Prussian blue as positive electrode material for aqueous sodium-ion capacitor with excellent performance

Lei Zhoua, Zhengkai Yanga, Chunyang Lia, Bingwei Chenb, Yanfeng Wangb, Lijun Fua, Yusong Zhu*a, Xiang Liu*a and Yuping Wu*ab
aCollege of Energy and Institute of Advanced Materials, Nanjing Tech University, Nanjing 211816, Jiangsu Province, China. E-mail: iamxliu@njtech.edu.cn
bNew Energy and Materials Laboratory, Department of Chemistry, Fudan University, Shanghai 200433, China. E-mail: wuyp@fudan.edu.cn

Received 27th August 2016 , Accepted 22nd October 2016

First published on 24th October 2016


Abstract

High-quality Prussian blue (PB), whose crystals have a small number of vacancies, is synthesized by utilizing Na4Fe(CN)6 as the only precursor. It is demonstrated that the crystals have an important influence on electrochemical performance. The PB electrode exhibits a specific capacity as high as 107 mA h g−1 at a current density of 0.5 A g−1 without apparent capacity loss after 1100 cycles in 0.5 mol L−1 Na2SO4 aqueous solution due to fewer vacancies. Furthermore, a sodium-ion capacitor is also fabricated by combining the PB as a positive electrode and activated carbon as a negative electrode. It can operate at a cell voltage as high as 1.8 V with an energy density of 30 W h kg−1. The capacitor displays not only high energy density but also excellent cycling stability because the as-prepared PB has outstanding ion storage capability and excellent structural stability. These results show that the PB is a promising candidate for aqueous sodium-ion capacitors.


Introduction

Renewable energy sources, for example wind and solar power, have attracted much attention due to the concern of environmental protection and continuous exhaustion of fossil fuels.1,2 However, they are intermittent in nature while the demand of electric energy is possible at any time.3 Thus, the efficient utilization of these intermittent energy sources is dependent on smart grids and energy storage devices.4,5 Due to some advantages of power delivery and cycling life, electrochemical capacitors are becoming more and more indispensable as energy storage devices for electrical equipment, for instance cranes, forklifts, and electric vehicles.6–9 However, capacitors have an unsatisfactory low energy density. Metal-ion (such as Li-ion, Na-ion, Zn-ion, Mg-ion and Al-ion) capacitors have attracted attention on account of a much higher energy density ever since the first introduction of Li-ion capacitor in 2001.10 The ion-intercalation electrode offers larger energy density when the capacitive electrode shows excellent cycling stability.11 Although some attempts have been devoted to enhancing their energy density, most metal-ion capacitors present poor cycling stability and low power densities. Consequently, it remains a major challenge to develop energy storage systems with higher energy density and better cycling stability.

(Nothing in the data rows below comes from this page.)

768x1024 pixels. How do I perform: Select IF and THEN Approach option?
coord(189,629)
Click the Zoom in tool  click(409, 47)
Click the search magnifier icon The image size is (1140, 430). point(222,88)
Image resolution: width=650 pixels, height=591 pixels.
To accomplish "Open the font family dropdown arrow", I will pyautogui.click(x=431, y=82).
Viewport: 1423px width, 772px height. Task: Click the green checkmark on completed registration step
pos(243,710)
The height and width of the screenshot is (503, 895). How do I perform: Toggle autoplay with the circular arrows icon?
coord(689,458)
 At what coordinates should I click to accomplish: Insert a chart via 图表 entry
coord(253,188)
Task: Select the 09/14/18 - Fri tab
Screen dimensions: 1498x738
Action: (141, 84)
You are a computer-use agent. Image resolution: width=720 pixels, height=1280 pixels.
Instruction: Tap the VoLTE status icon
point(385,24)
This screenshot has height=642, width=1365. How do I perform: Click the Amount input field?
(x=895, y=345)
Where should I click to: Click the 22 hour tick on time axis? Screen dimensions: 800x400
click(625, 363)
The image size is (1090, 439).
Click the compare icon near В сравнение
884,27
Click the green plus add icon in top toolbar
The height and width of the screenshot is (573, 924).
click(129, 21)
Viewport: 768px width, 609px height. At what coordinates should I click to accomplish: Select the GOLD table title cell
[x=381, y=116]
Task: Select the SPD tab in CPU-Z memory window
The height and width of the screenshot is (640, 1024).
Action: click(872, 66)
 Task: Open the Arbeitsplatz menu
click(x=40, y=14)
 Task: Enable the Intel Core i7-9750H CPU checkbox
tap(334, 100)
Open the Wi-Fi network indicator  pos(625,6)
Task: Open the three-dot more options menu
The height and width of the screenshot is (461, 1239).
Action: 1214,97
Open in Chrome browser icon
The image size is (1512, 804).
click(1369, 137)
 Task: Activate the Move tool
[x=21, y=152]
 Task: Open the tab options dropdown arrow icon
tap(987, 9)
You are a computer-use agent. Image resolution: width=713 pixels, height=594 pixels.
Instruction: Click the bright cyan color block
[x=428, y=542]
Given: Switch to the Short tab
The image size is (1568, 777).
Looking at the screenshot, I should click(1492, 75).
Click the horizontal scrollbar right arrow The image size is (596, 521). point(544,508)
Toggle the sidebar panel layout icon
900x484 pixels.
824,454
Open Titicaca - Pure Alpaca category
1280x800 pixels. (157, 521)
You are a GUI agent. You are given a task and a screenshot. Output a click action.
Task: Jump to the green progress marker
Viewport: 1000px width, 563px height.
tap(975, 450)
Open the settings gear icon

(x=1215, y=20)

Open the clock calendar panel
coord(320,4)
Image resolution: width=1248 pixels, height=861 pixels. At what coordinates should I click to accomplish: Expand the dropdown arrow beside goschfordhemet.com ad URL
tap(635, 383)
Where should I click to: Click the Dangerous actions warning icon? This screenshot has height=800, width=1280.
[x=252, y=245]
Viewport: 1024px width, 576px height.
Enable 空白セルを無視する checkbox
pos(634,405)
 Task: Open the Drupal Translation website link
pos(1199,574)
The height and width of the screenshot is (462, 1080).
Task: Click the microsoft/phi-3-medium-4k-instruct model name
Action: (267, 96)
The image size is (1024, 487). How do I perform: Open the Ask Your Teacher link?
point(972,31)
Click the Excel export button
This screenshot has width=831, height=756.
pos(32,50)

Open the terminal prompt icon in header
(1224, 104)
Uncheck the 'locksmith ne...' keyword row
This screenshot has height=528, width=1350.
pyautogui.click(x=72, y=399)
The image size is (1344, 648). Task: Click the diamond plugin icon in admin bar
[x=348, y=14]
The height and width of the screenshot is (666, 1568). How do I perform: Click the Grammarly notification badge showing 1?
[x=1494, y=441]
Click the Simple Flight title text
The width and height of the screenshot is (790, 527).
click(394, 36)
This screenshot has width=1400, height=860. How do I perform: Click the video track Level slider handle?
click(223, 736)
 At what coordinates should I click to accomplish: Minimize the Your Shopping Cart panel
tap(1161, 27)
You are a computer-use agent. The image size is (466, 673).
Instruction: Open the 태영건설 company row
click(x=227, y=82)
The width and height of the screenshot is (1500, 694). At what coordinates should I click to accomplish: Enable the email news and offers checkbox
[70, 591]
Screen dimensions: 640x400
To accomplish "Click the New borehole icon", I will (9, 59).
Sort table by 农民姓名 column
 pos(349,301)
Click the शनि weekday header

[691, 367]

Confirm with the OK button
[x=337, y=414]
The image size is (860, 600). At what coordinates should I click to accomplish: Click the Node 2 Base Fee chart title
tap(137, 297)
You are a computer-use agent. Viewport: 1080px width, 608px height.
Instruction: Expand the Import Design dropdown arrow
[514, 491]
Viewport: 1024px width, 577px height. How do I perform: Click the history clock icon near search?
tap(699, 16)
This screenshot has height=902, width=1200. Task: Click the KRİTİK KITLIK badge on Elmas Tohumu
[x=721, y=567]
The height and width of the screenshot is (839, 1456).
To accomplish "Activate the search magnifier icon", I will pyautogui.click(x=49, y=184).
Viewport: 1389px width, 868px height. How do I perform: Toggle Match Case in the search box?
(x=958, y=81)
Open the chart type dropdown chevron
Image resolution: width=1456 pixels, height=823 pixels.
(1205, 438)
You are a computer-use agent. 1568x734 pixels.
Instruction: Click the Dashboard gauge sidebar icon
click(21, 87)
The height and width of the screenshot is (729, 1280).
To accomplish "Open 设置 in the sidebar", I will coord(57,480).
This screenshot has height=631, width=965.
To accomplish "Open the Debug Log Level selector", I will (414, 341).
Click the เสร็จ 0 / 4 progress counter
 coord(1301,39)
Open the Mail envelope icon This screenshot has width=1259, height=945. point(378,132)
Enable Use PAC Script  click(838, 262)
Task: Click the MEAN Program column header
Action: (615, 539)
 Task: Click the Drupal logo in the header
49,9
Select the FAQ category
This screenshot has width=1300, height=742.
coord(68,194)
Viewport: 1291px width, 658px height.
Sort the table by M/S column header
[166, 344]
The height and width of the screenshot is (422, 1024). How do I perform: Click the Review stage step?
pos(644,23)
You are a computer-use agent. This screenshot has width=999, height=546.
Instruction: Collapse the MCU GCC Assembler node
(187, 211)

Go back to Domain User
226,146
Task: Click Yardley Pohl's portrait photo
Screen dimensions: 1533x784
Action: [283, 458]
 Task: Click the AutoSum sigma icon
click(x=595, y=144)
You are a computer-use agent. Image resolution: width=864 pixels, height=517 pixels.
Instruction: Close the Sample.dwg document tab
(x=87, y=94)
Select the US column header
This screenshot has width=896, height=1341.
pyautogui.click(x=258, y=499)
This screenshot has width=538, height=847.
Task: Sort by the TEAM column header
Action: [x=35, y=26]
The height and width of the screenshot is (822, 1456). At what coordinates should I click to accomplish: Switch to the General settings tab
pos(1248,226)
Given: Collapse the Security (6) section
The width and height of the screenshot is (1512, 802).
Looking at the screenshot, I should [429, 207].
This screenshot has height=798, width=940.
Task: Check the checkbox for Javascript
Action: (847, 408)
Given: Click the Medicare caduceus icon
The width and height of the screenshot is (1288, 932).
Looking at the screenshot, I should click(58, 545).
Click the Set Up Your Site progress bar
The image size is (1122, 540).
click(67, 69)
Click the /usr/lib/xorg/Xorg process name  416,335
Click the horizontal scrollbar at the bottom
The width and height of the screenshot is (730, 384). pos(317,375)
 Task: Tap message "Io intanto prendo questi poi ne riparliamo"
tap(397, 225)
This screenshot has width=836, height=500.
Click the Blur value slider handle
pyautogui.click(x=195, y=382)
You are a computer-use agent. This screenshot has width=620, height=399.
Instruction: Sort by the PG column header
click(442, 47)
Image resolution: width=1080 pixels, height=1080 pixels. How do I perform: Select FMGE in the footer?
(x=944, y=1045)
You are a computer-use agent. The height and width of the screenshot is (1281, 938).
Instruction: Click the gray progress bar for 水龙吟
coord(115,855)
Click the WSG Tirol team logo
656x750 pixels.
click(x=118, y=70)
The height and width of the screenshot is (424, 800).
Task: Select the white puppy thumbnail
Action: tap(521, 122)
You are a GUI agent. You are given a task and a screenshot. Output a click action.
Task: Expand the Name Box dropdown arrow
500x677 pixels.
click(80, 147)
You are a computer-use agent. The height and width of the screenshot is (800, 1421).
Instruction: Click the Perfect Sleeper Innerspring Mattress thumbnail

Recently, Gogotsi's group and our lab found that both Ti3C2 and exfoliated graphite presented reversible cation (Na+, Li+, and Al3+) storage behavior in aqueous electrolytes.12–14 The research provides inspiration for developing intercalation electrodes for metal-ion capacitors. Meanwhile, sodium has more abundant reserves and has similar properties to lithium. Therefore, sodium is more suitable for large-scale applications in energy storage. In addition, an aqueous metal-ion capacitor is not only safe but also has low cost, and has potential for remarkable cycling stability.15–17 Some scientific and technical work has tried to replace lithium with sodium so as to build a Na-ion capacitor in recent years.18–22 For example, our group reported a quasi-solid-state sodium-ion capacitor (amorphous carbon/amorphous graphene) of excellent cycling stability with a 85% capacity retention over 1200 cycles in a gel polymer electrolyte containing 1 mol L−1 NaClO4/PC, and its energy density based on the weights of the active mass of two electrodes is 168 W h kg−1, which is comparable with those of Na-ion batteries.13 However, its cost is not low. Thus, a rational solution is to replace the organic electrolytes with aqueous ones. At present, there are only a few reports on metal-ion capacitors with Prussian blue (PB) analogues such as Li, Mg and Al.23–25

The general formula of PB is NaxFe[Fe(CN)6]y·□1−y·mH2O (0 < x < 2, y < 1). In the formula, the square □ expresses a [Fe(CN)6] vacancy taken up by coordinating water.26 The PB undergoes a two-electron redox reaction as follows:

 
NaxFeIIIFeIII(CN)6 ↔ Na+ + Nax−1FeIIIFeII(CN)6 + e ↔ 2Na+ + 2e + Nax−2FeIIFeII(CN)6 (1)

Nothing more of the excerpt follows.